● EXERCISE:
Word for word, repeat every entry that appears below.

● Stored records:
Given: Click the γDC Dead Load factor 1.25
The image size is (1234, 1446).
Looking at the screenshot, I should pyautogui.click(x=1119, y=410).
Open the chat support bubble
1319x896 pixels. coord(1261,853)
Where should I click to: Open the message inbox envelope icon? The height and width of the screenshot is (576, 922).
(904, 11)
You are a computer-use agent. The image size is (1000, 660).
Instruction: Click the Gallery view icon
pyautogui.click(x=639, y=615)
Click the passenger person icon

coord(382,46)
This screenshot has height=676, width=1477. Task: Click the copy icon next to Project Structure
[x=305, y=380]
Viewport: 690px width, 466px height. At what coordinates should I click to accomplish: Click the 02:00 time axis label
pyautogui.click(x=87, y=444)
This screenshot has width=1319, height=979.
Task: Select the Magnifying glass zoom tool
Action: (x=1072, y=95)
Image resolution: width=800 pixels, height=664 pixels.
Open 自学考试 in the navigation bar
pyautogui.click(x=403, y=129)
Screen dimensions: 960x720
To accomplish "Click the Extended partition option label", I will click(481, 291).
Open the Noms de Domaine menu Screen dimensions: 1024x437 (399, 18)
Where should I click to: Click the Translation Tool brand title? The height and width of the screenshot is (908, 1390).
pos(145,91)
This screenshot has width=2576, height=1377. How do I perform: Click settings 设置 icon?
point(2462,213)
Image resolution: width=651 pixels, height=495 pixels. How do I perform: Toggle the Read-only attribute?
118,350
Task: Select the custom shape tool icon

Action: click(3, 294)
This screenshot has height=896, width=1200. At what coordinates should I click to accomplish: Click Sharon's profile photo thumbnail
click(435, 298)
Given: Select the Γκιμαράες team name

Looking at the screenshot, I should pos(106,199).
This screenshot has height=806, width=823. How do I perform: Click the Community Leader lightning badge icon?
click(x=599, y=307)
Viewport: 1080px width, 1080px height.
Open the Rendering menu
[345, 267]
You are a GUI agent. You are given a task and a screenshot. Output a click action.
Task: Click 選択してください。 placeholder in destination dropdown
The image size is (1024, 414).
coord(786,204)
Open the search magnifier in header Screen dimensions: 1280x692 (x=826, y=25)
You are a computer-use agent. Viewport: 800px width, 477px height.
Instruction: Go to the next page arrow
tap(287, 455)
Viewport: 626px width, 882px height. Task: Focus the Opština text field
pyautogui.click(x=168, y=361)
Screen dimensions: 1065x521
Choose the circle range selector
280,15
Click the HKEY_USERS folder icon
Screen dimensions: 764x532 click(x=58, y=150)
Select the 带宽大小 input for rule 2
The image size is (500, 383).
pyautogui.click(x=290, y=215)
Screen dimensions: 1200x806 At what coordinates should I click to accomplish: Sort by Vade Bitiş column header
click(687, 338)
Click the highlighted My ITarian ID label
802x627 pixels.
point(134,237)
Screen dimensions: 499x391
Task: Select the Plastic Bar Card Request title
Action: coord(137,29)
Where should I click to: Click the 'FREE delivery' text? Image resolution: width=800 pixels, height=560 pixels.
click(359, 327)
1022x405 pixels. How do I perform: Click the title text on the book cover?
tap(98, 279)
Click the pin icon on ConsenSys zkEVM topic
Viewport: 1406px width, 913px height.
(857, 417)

● SOLUTION:
Given: Click the γDC Dead Load factor 1.25
The image size is (1234, 1446).
Looking at the screenshot, I should pyautogui.click(x=1119, y=410).
Open the chat support bubble
1319x896 pixels. coord(1261,853)
Where should I click to: Open the message inbox envelope icon? The height and width of the screenshot is (576, 922).
(904, 11)
You are a computer-use agent. The image size is (1000, 660).
Instruction: Click the Gallery view icon
pyautogui.click(x=639, y=615)
Click the passenger person icon

coord(382,46)
This screenshot has height=676, width=1477. Task: Click the copy icon next to Project Structure
[x=305, y=380]
Viewport: 690px width, 466px height. At what coordinates should I click to accomplish: Click the 02:00 time axis label
pyautogui.click(x=87, y=444)
This screenshot has width=1319, height=979.
Task: Select the Magnifying glass zoom tool
Action: (x=1072, y=95)
Image resolution: width=800 pixels, height=664 pixels.
Open 自学考试 in the navigation bar
pyautogui.click(x=403, y=129)
Screen dimensions: 960x720
To accomplish "Click the Extended partition option label", I will click(481, 291).
Open the Noms de Domaine menu Screen dimensions: 1024x437 (399, 18)
Where should I click to: Click the Translation Tool brand title? The height and width of the screenshot is (908, 1390).
pos(145,91)
This screenshot has width=2576, height=1377. How do I perform: Click settings 设置 icon?
point(2462,213)
Image resolution: width=651 pixels, height=495 pixels. How do I perform: Toggle the Read-only attribute?
118,350
Task: Select the custom shape tool icon

Action: click(3, 294)
This screenshot has height=896, width=1200. At what coordinates should I click to accomplish: Click Sharon's profile photo thumbnail
click(435, 298)
Given: Select the Γκιμαράες team name

Looking at the screenshot, I should pos(106,199).
This screenshot has height=806, width=823. How do I perform: Click the Community Leader lightning badge icon?
click(x=599, y=307)
Viewport: 1080px width, 1080px height.
Open the Rendering menu
[345, 267]
You are a GUI agent. You are given a task and a screenshot. Output a click action.
Task: Click 選択してください。 placeholder in destination dropdown
The image size is (1024, 414).
coord(786,204)
Open the search magnifier in header Screen dimensions: 1280x692 (x=826, y=25)
You are a computer-use agent. Viewport: 800px width, 477px height.
Instruction: Go to the next page arrow
tap(287, 455)
Viewport: 626px width, 882px height. Task: Focus the Opština text field
pyautogui.click(x=168, y=361)
Screen dimensions: 1065x521
Choose the circle range selector
280,15
Click the HKEY_USERS folder icon
Screen dimensions: 764x532 click(x=58, y=150)
Select the 带宽大小 input for rule 2
The image size is (500, 383).
pyautogui.click(x=290, y=215)
Screen dimensions: 1200x806 At what coordinates should I click to accomplish: Sort by Vade Bitiş column header
click(687, 338)
Click the highlighted My ITarian ID label
802x627 pixels.
point(134,237)
Screen dimensions: 499x391
Task: Select the Plastic Bar Card Request title
Action: coord(137,29)
Where should I click to: Click the 'FREE delivery' text? Image resolution: width=800 pixels, height=560 pixels.
click(359, 327)
1022x405 pixels. How do I perform: Click the title text on the book cover?
tap(98, 279)
Click the pin icon on ConsenSys zkEVM topic
Viewport: 1406px width, 913px height.
(857, 417)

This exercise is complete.